Find strength in numbers with employee resource groups

Most moms lack psychological security in the workplace: Research from the Mom’s Hierarchy of Needs pandemic study shows that only about 3% of moms say they can ask their boss what they really want. Staff Resource Groups (ERGs) can be a safe place for parents if they don’t have it on their teams.

“ERGs that revolve around parents or caregivers — or even women and women of color — are taking on an increasingly important and supportive role, especially in larger organizations,” says Forde. “If you don’t have the individual security, lean on the strength of the numbers and talk to the other parents about what your manager wants you to do or what your department wants you to do. Find out if they have the same expectations and how you can create positive change as a group.”

Match your time to your values

“Look at the last ones Deer vs Wade choices, the lack of formula, gender discrimination in the workplace and the injustices in our own homes,” said Whitney Casares, MD, MPH, FAAP, pediatrician and founder of Modern Mommy Doc. “While there are so many issues that lie outside of ourselves, there are things moms can do internally to make a difference.”

dr Casares developed a framework called the Centered Life Blueprint to help mothers determine their values ​​by outlining the five things that matter most to them in order to focus their time, energy and focus on living a meaningful life. Once you’ve identified your top five values, you can create a plan to address the other areas in which you spend your time. “There are four different categories of things that tend to eat up our energy and hurt our values ​​— or the things we really want to do to find meaning and purpose in our lives.”

The first are the non-negotiable things, or the things only you can do that no one else can do for you. There are ways to do these things more efficiently, using strategies to reduce the time or energy you invest in them. “For example, I have to spend the time writing patient notes after seeing patients in my office,” says Dr. Casares. “I could write a novel every time, or engage in selective mediocrity and write a few short sentences. I intentionally don’t spend that much time or effort.”

dr Casares calls the second category the “swapables”. These are things that need to be done, but someone else could do them for you. Think: If your kids need to be picked up from exercise, you can carpool with other parents to cut down on the time you spend doing it. The third category is the “contaminants,” or the things you do out of a sense of duty or expectation of others, such as saying yes to getting a co-worker’s birthday cake. They can go. The fourth category is the “heartstrings” or things you really want to do, such as B. Spending time with your in-laws, but doing so at the wrong time or place makes you feel upset. Once you’re clear about your top values, it’s easier to assess your time and decide whether to do things according to your priorities or let less meaningful things monopolize your energy.

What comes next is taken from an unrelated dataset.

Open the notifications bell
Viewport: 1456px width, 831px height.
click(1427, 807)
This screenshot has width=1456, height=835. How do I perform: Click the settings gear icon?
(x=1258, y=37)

The old adage goes that it takes a village to raise a child, but in America that responsibility usually rests disproportionately on the shoulders of one person, often a mother, and the pandemic has made it clear that one person can’t do everything. Mothers are not broken – the system is – but at the same time we also have to find strategies to survive within these systems.

The bottom line is that we know how important it is to represent working mothers in the workforce. “The responsibility lies with companies to develop programs, systems and policies that support caregivers,” says Dr. Casares. “It’s about women, it’s about men being fathers, it’s about people caring for the elderly and it’s about people wanting a life outside of the office. We are all human. The more workplaces and companies that can actually understand this and develop programs, the better off they will be at retaining their employees. And we know that’s a good business model.”